Key risks include ongoing churn in the U.S. and Latin America, cost inflation (notably in Africa), and regulatory or permitting headwinds for new data center builds. While management has de-risked guidance for DISH-related churn and legal outcomes, any adverse developments could impact results. The pace of AI and 6G adoption, as well as competitive intensity in developed markets, also represent material uncertainties for forward growth and margin realization.

Forward Outlook

For Q2 2026, American Tower guided to:

  • Continued mid-single-digit organic tenant billings growth (ex-DISH churn) across the tower portfolio
  • Double-digit data center property revenue growth, with CoreSite interconnection activity expected to remain elevated

For full-year 2026, management raised guidance:

  • Property revenue outlook up by $145 million (1% increase), with 5% cash FX-neutral growth (ex-DISH)
  • Adjusted EBITDA outlook up $105 million (1% increase), implying 5% growth on a churn- and FX-neutral basis
  • AFFO per share growth of approximately 5% on an FX-neutral, churn-adjusted basis, with stronger back-half performance expected

Management highlighted several factors that shape the outlook:

  • Churn is back-half weighted, but normalization and market repair in Brazil should drive acceleration in 2027 and beyond
  • Data center demand, especially for interconnection and AI-related workloads, is expected to remain a structural tailwind

Takeaways

AMT’s Q1 2026 performance signals a business model in evolution, with CoreSite’s interconnection-led growth now a central pillar alongside towers.

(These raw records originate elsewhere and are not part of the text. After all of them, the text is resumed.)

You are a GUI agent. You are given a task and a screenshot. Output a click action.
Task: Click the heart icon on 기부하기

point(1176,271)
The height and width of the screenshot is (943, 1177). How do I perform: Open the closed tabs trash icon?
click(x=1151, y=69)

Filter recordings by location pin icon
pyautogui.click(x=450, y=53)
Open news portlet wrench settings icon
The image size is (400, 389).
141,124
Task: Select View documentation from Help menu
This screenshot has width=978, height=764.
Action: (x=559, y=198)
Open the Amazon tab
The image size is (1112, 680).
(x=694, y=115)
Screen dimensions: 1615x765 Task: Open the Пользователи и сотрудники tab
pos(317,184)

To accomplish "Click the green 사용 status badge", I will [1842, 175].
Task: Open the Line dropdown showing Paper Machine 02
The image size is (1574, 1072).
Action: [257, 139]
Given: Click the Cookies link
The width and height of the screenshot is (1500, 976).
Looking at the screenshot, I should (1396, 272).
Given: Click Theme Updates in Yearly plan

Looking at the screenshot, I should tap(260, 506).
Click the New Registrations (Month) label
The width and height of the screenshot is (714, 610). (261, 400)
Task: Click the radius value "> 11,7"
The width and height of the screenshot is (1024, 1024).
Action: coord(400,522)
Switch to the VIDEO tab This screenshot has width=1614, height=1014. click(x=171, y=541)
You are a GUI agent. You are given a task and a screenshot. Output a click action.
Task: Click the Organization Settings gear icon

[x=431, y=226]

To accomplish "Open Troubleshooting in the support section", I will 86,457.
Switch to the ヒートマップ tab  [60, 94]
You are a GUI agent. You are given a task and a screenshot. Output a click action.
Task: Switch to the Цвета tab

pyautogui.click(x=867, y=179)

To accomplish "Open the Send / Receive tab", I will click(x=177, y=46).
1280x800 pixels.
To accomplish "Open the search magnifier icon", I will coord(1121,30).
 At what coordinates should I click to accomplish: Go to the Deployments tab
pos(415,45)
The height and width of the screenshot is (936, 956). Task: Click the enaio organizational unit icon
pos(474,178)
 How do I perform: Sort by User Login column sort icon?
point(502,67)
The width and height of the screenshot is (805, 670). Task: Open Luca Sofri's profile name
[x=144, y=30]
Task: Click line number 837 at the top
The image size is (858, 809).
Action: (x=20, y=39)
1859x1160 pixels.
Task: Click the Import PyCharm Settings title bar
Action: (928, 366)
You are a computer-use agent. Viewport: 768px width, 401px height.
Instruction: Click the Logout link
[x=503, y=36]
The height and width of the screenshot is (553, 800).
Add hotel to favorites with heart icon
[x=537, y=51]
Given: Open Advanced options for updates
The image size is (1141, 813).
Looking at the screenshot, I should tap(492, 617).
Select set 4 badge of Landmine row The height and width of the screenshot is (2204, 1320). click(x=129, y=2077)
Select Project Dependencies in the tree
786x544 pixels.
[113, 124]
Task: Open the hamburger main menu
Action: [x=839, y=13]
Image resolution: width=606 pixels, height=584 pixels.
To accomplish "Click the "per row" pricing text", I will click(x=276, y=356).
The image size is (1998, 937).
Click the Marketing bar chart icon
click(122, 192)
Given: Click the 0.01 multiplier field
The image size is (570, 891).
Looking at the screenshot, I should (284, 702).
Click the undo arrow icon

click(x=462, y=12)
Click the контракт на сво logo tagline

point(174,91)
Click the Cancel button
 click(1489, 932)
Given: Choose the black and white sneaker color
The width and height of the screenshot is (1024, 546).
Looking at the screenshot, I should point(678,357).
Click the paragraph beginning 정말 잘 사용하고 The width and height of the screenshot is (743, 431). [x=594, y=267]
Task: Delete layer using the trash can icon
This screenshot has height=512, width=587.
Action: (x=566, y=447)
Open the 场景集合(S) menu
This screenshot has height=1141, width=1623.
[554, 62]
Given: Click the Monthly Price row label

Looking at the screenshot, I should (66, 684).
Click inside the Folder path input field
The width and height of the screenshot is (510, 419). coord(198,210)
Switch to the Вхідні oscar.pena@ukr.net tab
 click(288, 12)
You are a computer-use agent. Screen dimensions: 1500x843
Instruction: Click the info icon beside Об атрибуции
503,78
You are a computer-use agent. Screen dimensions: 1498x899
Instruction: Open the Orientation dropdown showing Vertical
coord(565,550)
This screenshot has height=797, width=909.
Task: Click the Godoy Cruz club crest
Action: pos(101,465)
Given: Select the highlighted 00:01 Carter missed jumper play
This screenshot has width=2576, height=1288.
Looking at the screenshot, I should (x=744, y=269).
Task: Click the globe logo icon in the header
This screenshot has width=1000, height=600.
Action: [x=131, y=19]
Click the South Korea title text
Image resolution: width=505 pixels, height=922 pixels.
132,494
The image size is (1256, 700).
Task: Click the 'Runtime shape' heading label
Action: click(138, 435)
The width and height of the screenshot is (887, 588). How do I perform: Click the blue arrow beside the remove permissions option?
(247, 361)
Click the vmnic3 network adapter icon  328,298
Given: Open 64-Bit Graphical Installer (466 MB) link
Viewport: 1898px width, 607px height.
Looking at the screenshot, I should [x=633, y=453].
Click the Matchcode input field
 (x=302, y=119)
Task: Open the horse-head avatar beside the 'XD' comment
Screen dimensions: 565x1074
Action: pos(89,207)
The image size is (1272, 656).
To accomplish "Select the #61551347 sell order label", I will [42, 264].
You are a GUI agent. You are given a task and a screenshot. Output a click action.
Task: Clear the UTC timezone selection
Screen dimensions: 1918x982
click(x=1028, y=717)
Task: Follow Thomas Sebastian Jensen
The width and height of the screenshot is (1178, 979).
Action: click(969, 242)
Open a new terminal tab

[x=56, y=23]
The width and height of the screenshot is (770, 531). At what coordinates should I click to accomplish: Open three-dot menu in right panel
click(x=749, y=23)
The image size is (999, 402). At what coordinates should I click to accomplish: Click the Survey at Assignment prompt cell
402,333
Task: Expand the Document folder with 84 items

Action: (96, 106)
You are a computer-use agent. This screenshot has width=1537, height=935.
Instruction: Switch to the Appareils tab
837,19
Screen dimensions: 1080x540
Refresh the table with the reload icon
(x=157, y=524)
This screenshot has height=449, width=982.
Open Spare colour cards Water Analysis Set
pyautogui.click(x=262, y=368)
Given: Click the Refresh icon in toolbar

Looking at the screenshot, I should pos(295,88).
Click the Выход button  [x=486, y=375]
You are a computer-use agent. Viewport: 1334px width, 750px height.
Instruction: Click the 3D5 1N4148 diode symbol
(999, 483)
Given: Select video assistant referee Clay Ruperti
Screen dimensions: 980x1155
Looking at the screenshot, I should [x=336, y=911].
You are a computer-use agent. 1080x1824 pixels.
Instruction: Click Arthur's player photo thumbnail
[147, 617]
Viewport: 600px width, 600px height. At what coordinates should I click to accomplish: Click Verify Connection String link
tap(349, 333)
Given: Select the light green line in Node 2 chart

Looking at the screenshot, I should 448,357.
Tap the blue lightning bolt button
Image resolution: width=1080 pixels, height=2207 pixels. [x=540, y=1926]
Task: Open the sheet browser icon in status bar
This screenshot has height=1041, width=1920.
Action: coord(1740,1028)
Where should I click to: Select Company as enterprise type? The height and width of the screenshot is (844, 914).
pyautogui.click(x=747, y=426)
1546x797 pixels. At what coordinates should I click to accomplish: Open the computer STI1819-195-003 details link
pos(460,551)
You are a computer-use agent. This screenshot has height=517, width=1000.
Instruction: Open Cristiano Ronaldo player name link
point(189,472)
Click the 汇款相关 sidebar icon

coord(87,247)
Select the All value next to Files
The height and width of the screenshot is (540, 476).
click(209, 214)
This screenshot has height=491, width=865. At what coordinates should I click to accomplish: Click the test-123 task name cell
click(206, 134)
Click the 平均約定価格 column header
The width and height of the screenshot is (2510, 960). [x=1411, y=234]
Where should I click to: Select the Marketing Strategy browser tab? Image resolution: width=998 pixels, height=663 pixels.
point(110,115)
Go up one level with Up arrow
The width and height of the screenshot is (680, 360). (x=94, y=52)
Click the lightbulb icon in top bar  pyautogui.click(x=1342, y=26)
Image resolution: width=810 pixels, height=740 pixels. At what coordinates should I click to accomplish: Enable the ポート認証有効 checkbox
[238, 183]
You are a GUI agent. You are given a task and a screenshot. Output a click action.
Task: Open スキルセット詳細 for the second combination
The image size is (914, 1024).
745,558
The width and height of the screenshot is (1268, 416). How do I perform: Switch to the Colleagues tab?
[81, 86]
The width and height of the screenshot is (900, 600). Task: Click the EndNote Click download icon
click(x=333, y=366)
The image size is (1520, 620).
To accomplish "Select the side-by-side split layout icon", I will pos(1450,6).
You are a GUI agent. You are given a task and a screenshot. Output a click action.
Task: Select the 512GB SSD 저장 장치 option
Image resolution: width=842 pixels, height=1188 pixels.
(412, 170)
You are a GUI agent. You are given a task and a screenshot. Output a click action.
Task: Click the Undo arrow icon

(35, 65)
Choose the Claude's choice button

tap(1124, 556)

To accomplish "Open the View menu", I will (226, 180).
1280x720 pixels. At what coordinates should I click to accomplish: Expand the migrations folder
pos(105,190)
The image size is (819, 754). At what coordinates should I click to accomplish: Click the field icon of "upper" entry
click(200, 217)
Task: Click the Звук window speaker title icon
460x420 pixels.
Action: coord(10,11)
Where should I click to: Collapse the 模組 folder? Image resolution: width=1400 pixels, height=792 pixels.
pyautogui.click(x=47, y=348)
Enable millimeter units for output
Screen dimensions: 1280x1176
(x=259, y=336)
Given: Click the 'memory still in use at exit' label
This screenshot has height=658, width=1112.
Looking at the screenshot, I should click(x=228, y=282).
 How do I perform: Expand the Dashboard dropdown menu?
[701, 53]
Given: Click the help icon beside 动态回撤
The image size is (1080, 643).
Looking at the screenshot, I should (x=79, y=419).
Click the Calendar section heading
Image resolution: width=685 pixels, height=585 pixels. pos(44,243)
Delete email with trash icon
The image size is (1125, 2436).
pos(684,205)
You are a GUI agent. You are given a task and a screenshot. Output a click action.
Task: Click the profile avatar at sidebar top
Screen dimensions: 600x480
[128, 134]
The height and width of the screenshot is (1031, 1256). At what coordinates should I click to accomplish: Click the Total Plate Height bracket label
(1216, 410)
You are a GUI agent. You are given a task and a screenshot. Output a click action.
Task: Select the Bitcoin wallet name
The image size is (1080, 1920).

  • Data Center Inflection: CoreSite’s 17% revenue growth and ecosystem stickiness are reshaping AMT’s growth and margin profile, with durable tailwinds from AI and cloud.
  • Capital Allocation Discipline: Developed market focus and a strong balance sheet underpin resilience, while share buybacks and targeted investments drive shareholder returns.
  • Emerging Market Volatility Managed: Churn and macro risk in Latin America are absorbed, with guidance de-risked and upside possible from legal or market repair events.

Conclusion

American Tower’s Q1 2026 results underscore a strategic shift toward interconnection-rich data center growth, balanced by disciplined capital allocation and operational rigor. As secular demand for digital infrastructure intensifies, AMT’s hybrid model and portfolio discipline position it to capture both near-term returns and long-term upside from AI, cloud, and 6G adoption.

Industry Read-Through

AMT’s results reinforce the rising strategic value of interconnection-centric data centers, especially as AI and edge workloads drive demand for distributed, high-throughput infrastructure. The company’s experience with churn, cost inflation, and capital discipline provides a blueprint for peers navigating similar market headwinds. The persistent valuation gap between public and private tower portfolios, as well as the operational complexity of balancing developed and emerging market exposure, are industry-wide themes. For digital infrastructure investors, the clear delineation between commodity capacity and ecosystem-driven stickiness will increasingly separate winners from laggards as the next wave of tech adoption unfolds.